Выслушав эти строки, Городецкий пожал плечами:
– Может быть, и так... Но из чьих писем брал Есенин выдержки? Из писем
женщин-солдаток? Странно как-то... Я в той статье выдержки из стихов видел,
а не из писем... Да и как письма солдаток оказались у Есенина? Впрочем, не
берусь судить. А заглавие – возможное, даже весьма возможное...
Есенинское стихотворение, начинавшееся строкой "Грянул гром, чашка неба
расколота...", к тому времени мне посчастливилось найти. Под названием
"Богатырский посвист" оно было опубликовано не в журнале и не вместе со
статьей, как писал Д. Семеновский, а отдельно – в московской газете "Новь"
за 23 ноября 1914 года. Неточно указал мемуарист и содержание стихотворения.
Все это вместе с рассуждениями Городецкого рождало сомнение в правильности
замечаний Д. Семеновского и о статье Есенина, якобы имевшей название
"Ярославны". Тем не менее свидетельство университетского товарища Есенина
оказалось во многом справедливым.
Четвертый номер журнала "Женская жизнь" за 1915 год. Он вышел в свет, как помечено на обложке, 23 февраля. На 14-й странице – статья "Ярославны
плачут", подпись – "Сергей Есенин". В статье содержится краткий обзор стихов
поэтесс о Ярославнах, в печали провожающих милых на "страшную войну", и о
Жаннах д'Арк, призывающих воинов к стойкости в борьбе с врагом. Автор явно
отдает предпочтение первым, т. е. Ярославнам, хотя и замечает, что "нам
одинаково нужны" и те и другие. Стихотворения Зинаиды X., Т.

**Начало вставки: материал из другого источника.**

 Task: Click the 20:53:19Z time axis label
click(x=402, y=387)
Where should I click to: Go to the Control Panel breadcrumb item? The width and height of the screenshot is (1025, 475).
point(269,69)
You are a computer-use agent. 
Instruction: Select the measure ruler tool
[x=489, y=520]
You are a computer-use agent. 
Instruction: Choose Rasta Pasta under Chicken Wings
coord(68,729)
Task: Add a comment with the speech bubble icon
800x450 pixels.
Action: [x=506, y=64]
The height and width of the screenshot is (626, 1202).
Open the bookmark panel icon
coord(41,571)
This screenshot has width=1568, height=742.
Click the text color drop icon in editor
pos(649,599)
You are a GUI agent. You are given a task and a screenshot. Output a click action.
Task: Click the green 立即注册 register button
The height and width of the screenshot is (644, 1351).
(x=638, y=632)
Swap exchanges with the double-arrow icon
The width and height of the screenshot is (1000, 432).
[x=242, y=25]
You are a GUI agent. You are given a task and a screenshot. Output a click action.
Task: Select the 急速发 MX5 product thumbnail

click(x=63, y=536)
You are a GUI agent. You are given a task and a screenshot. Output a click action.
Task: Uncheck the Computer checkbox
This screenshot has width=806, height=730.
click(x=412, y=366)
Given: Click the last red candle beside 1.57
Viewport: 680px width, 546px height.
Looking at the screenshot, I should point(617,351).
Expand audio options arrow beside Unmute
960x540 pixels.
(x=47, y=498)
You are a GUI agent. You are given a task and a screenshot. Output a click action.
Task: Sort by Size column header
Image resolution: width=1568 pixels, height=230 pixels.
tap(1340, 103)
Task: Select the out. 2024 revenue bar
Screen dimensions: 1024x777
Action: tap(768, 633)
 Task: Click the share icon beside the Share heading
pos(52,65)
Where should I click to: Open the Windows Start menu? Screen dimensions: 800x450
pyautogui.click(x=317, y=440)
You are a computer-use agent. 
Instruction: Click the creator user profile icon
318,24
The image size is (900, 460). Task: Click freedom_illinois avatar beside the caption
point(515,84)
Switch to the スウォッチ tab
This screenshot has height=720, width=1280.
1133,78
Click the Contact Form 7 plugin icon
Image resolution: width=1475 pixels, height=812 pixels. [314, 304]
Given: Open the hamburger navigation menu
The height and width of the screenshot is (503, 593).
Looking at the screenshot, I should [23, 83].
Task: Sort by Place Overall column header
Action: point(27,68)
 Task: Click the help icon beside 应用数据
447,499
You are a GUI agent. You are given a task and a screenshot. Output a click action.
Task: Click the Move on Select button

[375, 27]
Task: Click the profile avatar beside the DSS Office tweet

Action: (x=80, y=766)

Щепкиной-Куперник, А. Белогорской, Л. Столицы, М. Трубецкой, Е. Хмельницкой,
строки из которых приводятся в статье, публиковались в августе – декабре
1914 года в московских и петроградских изданиях.
"Плачут серые дали об угасшей весне, плачут женщины, провожая мужей и
возлюбленных на войну, заплакала и Зинаида X., – пишет автор статьи. -
Плачет, потому что
...Сердце смириться не хочет,
Не хочет признать неизбежность холодной разлуки
И плачет безумное, полное гнева и муки...
Зинаида X. не выступила с кличем "На войну!". Она поет об оставшихся, плачет об ушедшем на войну, и в этих слезах прекрасна, как Ярославна.
Пусть "так надо... так надо...". Но она за свою малую просьбу у судьбы
с этим смириться не хочет".
Здесь оно оказалось очень уместным – сравнение горюющих женщин с
Ярославной – символом верности и надежды, одним из самых поэтичных образов
"Слова о полку Игореве".
Надо полагать, "Ярославны плачут" – именно та ранняя статья Есенина, о
которой говорил Сергей Городецкий и писал в своих воспоминаниях Дмитрий
Семеновский.
Появление ее в журнале "Женская жизнь" не случайно: в нем печатал свои
стихи Колоколов. Он-то, вероятно, и познакомил Есенина с редакцией
двухнедельника.
Что касается подписи под статьей – "Сергей Есетин", то это явная
опечатка, какие в журнале не были редкостью. На его страницах, например,
можно встретить вместо "Анна Ахматова" – "Анна Арматова", вместо "Сергей
Буданцев" – "Сергей Бузанцев", балерина Белашова превращалась в Балашову, поэт Ив. Белоусов – в Н. Белоусова и т. д.
Среди авторов этого журнала, прекратившего свое существование в
середине 1916 года, были Вл. Лидии, А. Свирский, Л. Никулин, Н. Никитин, Н.
Павлович, П. Бунаков... В последнем номере за 1915 год помещен рассказ С.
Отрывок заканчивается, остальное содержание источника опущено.